I just saw the cover of The Globe featuring a photo-op taken of England's prince Harry in bed with three prostitutes. The accompanying article states on behalf of the chump, "Prince Harry says, "I'm giving up on royalty." Apparently mum did not tell her younger son that his prostitutes cost money. This week's 'Globe' stayed on the racks all of two hours. Our local store tastefully removed chump Harry from his public display of bad manners to save the royal hounds the embarrassment of over exposure. So little sense of tasteful discretion in the lizard monarchy. Someone else must buy the antiques for them.
Sep 22, 2012 at 8:15 PM | Unregistered CommenterHoward T. Lewis III
Here's obvious evidence of DEBT FRAUD. Federal Reserve NOTES. Let's see the gotdamn geniuses at OIG go after THAT debt fraud. You won't see it because this government is FILTHY CORRUPT from TOP to BOTTOM and I WILL NOT have ANYTHING to do with this GIGANTIC TURD that is stinking up the ENTIRE PLANET.

The United States of America has BEEN DEAD FOR A LONG FUCKING TIME.
Sep 22, 2012 at 10:54 PM | Unregistered CommenterRobert
As long as my lungs hold breath, I shall defy the swine from across the pond. Prince Chaalllz and Tony Blair shall find uncivilized discourse limited to their antics with animals elsewhere. You find a better system of cooperation with a better set of amendments than The Bill of Rights, and I will say "America is dead." But til then I will tend the hogs and dream for the day the CFRtv network is replaced or destroyed. If we depopulated and bleached the Vatican and the City of London, the results would include massive applause world wide. It would anger the locals, but no one else would mind much. It takes talented bastardization of The Gospels to screw up the minds of European culture. Ray Charles and The Moody Blues take the edge off a bit. Climb to tranquility, finding its real worth, conceiving the heavens, flourishing on earth.
Sep 22, 2012 at 11:21 PM | Unregistered CommenterHoward T. Lewis III
WASHINGTON – At a time when states are struggling to reduce bloated prison populations and tight budgets, a private prison management company is offering to buy prisons in exchange for various considerations, including a controversial guarantee that the governments maintain a 90% occupancy rate for at least 20 years.


They gotta fill those prison cells somehow
Sep 23, 2012 at 1:17 AM | Unregistered CommenterCanuck
Hard to take this article seriously "We're going to lock people up!" when the current stats show US prison occupancy approaching 110%, i.e. prisons across the US are overcrowded, and full.

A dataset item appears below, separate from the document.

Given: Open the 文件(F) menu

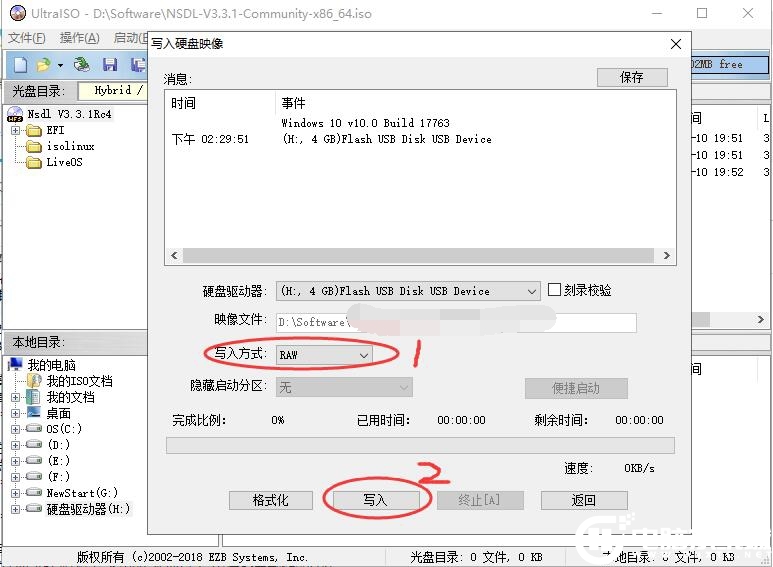Looking at the screenshot, I should coord(27,38).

Hard for a judge to justify incarceration for a "criminal" who has strategically defaulted on a mortgage, but done nothing else, when she just heard a case of someone robbing a convenience store, or assaulting a spouse, or driving under the influence resulting in a traffic accident, or possession with intent to distribute of a big bag of ice, or shooting a cop.

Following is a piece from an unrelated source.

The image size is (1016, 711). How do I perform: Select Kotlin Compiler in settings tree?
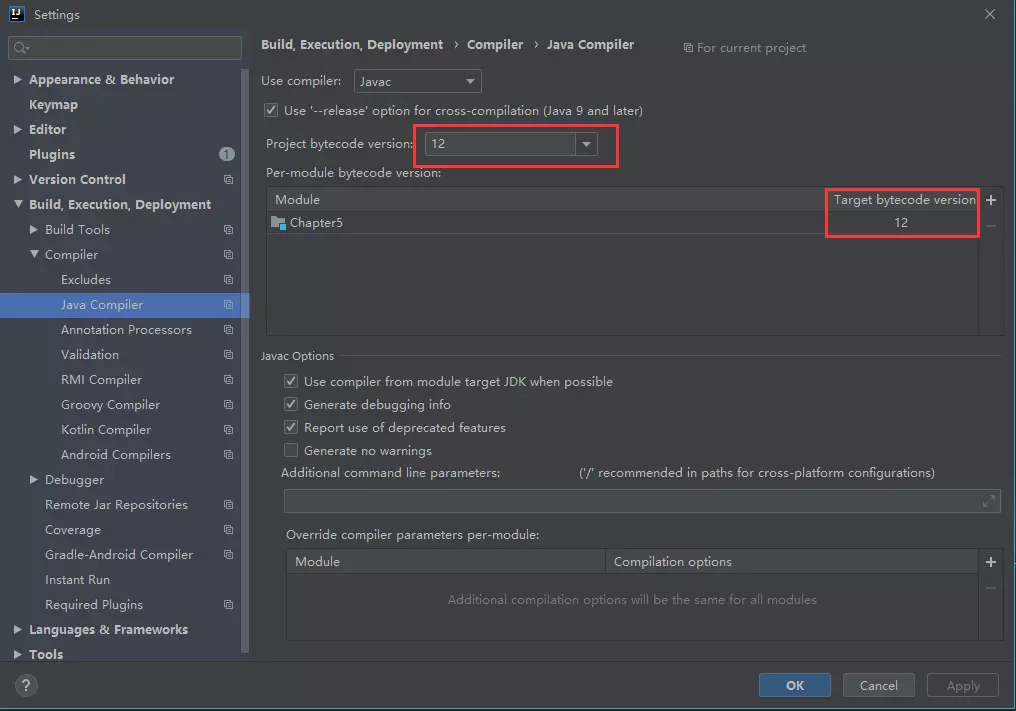click(106, 430)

And if this truly WAS the case, and the judge though defaulting was worse than violent crimes with victims, one could serve one's six-months with probabtion for defaulting on the mortgage and finance their next property purchase by robbing convenience stores and selling meth.
Sep 23, 2012 at 3:16 AM | Unregistered CommenterJoe
Those keep off the grass signs are there for your own safety, and not to keep you off of my artificial grass. You can`t cut the grass where there are so many land mines.